*** GIVEN DATA ***
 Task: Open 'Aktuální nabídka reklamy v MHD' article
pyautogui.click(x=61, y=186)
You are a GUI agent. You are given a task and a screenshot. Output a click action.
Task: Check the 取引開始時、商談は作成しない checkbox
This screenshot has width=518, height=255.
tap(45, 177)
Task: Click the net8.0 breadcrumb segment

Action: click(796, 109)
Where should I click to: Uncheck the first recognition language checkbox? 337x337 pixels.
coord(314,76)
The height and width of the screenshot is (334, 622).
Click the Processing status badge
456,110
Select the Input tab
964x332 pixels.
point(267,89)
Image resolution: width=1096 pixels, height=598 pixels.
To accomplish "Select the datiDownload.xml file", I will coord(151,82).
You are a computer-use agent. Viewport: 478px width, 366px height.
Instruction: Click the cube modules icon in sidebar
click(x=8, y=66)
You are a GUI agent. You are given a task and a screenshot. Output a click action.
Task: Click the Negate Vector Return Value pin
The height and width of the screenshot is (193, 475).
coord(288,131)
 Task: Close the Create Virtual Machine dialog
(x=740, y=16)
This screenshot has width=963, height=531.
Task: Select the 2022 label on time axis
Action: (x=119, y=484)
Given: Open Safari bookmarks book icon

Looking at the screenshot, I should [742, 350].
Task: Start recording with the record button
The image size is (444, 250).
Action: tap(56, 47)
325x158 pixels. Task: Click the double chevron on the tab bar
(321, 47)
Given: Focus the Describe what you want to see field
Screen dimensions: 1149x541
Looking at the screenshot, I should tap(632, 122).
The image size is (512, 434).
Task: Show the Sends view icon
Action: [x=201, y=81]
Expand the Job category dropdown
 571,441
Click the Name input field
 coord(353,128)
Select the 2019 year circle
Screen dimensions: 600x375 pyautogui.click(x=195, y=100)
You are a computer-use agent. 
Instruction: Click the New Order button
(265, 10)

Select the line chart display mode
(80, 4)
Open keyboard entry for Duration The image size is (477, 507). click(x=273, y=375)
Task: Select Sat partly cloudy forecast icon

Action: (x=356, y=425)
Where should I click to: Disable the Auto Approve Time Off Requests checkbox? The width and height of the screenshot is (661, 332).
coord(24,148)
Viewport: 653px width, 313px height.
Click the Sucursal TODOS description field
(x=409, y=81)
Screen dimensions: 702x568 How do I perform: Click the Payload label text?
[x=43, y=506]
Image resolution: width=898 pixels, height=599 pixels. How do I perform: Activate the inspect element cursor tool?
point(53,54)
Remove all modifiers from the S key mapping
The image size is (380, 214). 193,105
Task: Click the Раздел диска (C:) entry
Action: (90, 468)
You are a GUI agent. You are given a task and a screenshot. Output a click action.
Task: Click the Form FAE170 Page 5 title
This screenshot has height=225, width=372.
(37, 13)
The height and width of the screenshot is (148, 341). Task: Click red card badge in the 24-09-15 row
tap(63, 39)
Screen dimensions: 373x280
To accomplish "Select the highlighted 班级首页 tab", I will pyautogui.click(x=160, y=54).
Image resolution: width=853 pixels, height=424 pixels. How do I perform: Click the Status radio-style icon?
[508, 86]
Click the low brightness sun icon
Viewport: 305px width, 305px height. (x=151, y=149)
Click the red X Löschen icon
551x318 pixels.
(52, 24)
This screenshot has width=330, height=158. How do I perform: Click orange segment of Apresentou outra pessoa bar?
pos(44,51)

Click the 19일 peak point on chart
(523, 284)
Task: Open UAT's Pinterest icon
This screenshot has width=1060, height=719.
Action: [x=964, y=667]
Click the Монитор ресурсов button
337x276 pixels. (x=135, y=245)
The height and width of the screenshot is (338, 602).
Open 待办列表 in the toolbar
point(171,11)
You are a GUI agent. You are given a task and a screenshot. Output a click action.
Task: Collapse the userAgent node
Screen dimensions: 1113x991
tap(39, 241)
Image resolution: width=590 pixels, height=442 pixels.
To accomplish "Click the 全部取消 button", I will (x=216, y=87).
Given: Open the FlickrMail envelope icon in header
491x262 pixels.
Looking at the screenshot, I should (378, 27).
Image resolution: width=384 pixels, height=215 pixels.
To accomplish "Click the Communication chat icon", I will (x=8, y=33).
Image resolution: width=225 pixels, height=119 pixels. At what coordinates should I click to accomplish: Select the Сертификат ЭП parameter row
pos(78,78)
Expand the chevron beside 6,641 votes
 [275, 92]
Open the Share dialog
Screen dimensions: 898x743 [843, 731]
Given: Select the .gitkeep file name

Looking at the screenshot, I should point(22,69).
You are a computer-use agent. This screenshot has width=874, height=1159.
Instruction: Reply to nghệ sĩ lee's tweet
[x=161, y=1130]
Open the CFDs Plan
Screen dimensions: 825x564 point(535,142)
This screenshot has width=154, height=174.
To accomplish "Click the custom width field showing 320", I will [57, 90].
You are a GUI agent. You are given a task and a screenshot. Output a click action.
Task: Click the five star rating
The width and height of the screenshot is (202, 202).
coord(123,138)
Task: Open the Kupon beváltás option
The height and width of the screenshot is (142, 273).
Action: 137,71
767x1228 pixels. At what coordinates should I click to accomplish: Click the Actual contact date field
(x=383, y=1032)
*** End of GIVEN DATA ***
TASK INSTRUCTIONS: Repeat every line of the data, exactly and in full.

ANSWER TO THE EXERCISE:
 Task: Open 'Aktuální nabídka reklamy v MHD' article
pyautogui.click(x=61, y=186)
You are a GUI agent. You are given a task and a screenshot. Output a click action.
Task: Check the 取引開始時、商談は作成しない checkbox
This screenshot has width=518, height=255.
tap(45, 177)
Task: Click the net8.0 breadcrumb segment

Action: click(796, 109)
Where should I click to: Uncheck the first recognition language checkbox? 337x337 pixels.
coord(314,76)
The height and width of the screenshot is (334, 622).
Click the Processing status badge
456,110
Select the Input tab
964x332 pixels.
point(267,89)
Image resolution: width=1096 pixels, height=598 pixels.
To accomplish "Select the datiDownload.xml file", I will coord(151,82).
You are a computer-use agent. Viewport: 478px width, 366px height.
Instruction: Click the cube modules icon in sidebar
click(x=8, y=66)
You are a GUI agent. You are given a task and a screenshot. Output a click action.
Task: Click the Negate Vector Return Value pin
The height and width of the screenshot is (193, 475).
coord(288,131)
 Task: Close the Create Virtual Machine dialog
(x=740, y=16)
This screenshot has width=963, height=531.
Task: Select the 2022 label on time axis
Action: (x=119, y=484)
Given: Open Safari bookmarks book icon

Looking at the screenshot, I should [742, 350].
Task: Start recording with the record button
The image size is (444, 250).
Action: tap(56, 47)
325x158 pixels. Task: Click the double chevron on the tab bar
(321, 47)
Given: Focus the Describe what you want to see field
Screen dimensions: 1149x541
Looking at the screenshot, I should tap(632, 122).
The image size is (512, 434).
Task: Show the Sends view icon
Action: [x=201, y=81]
Expand the Job category dropdown
 571,441
Click the Name input field
 coord(353,128)
Select the 2019 year circle
Screen dimensions: 600x375 pyautogui.click(x=195, y=100)
You are a computer-use agent. 
Instruction: Click the New Order button
(265, 10)

Select the line chart display mode
(80, 4)
Open keyboard entry for Duration The image size is (477, 507). click(x=273, y=375)
Task: Select Sat partly cloudy forecast icon

Action: (x=356, y=425)
Where should I click to: Disable the Auto Approve Time Off Requests checkbox? The width and height of the screenshot is (661, 332).
coord(24,148)
Viewport: 653px width, 313px height.
Click the Sucursal TODOS description field
(x=409, y=81)
Screen dimensions: 702x568 How do I perform: Click the Payload label text?
[x=43, y=506]
Image resolution: width=898 pixels, height=599 pixels. How do I perform: Activate the inspect element cursor tool?
point(53,54)
Remove all modifiers from the S key mapping
The image size is (380, 214). 193,105
Task: Click the Раздел диска (C:) entry
Action: (90, 468)
You are a GUI agent. You are given a task and a screenshot. Output a click action.
Task: Click the Form FAE170 Page 5 title
This screenshot has height=225, width=372.
(37, 13)
The height and width of the screenshot is (148, 341). Task: Click red card badge in the 24-09-15 row
tap(63, 39)
Screen dimensions: 373x280
To accomplish "Select the highlighted 班级首页 tab", I will pyautogui.click(x=160, y=54).
Image resolution: width=853 pixels, height=424 pixels. How do I perform: Click the Status radio-style icon?
[508, 86]
Click the low brightness sun icon
Viewport: 305px width, 305px height. (x=151, y=149)
Click the red X Löschen icon
551x318 pixels.
(52, 24)
This screenshot has width=330, height=158. How do I perform: Click orange segment of Apresentou outra pessoa bar?
pos(44,51)

Click the 19일 peak point on chart
(523, 284)
Task: Open UAT's Pinterest icon
This screenshot has width=1060, height=719.
Action: [x=964, y=667]
Click the Монитор ресурсов button
337x276 pixels. (x=135, y=245)
The height and width of the screenshot is (338, 602).
Open 待办列表 in the toolbar
point(171,11)
You are a GUI agent. You are given a task and a screenshot. Output a click action.
Task: Collapse the userAgent node
Screen dimensions: 1113x991
tap(39, 241)
Image resolution: width=590 pixels, height=442 pixels.
To accomplish "Click the 全部取消 button", I will (x=216, y=87).
Given: Open the FlickrMail envelope icon in header
491x262 pixels.
Looking at the screenshot, I should (378, 27).
Image resolution: width=384 pixels, height=215 pixels.
To accomplish "Click the Communication chat icon", I will (x=8, y=33).
Image resolution: width=225 pixels, height=119 pixels. At what coordinates should I click to accomplish: Select the Сертификат ЭП parameter row
pos(78,78)
Expand the chevron beside 6,641 votes
 [275, 92]
Open the Share dialog
Screen dimensions: 898x743 [843, 731]
Given: Select the .gitkeep file name

Looking at the screenshot, I should point(22,69).
You are a computer-use agent. This screenshot has width=874, height=1159.
Instruction: Reply to nghệ sĩ lee's tweet
[x=161, y=1130]
Open the CFDs Plan
Screen dimensions: 825x564 point(535,142)
This screenshot has width=154, height=174.
To accomplish "Click the custom width field showing 320", I will [57, 90].
You are a GUI agent. You are given a task and a screenshot. Output a click action.
Task: Click the five star rating
The width and height of the screenshot is (202, 202).
coord(123,138)
Task: Open the Kupon beváltás option
The height and width of the screenshot is (142, 273).
Action: 137,71
767x1228 pixels. At what coordinates should I click to accomplish: Click the Actual contact date field
(x=383, y=1032)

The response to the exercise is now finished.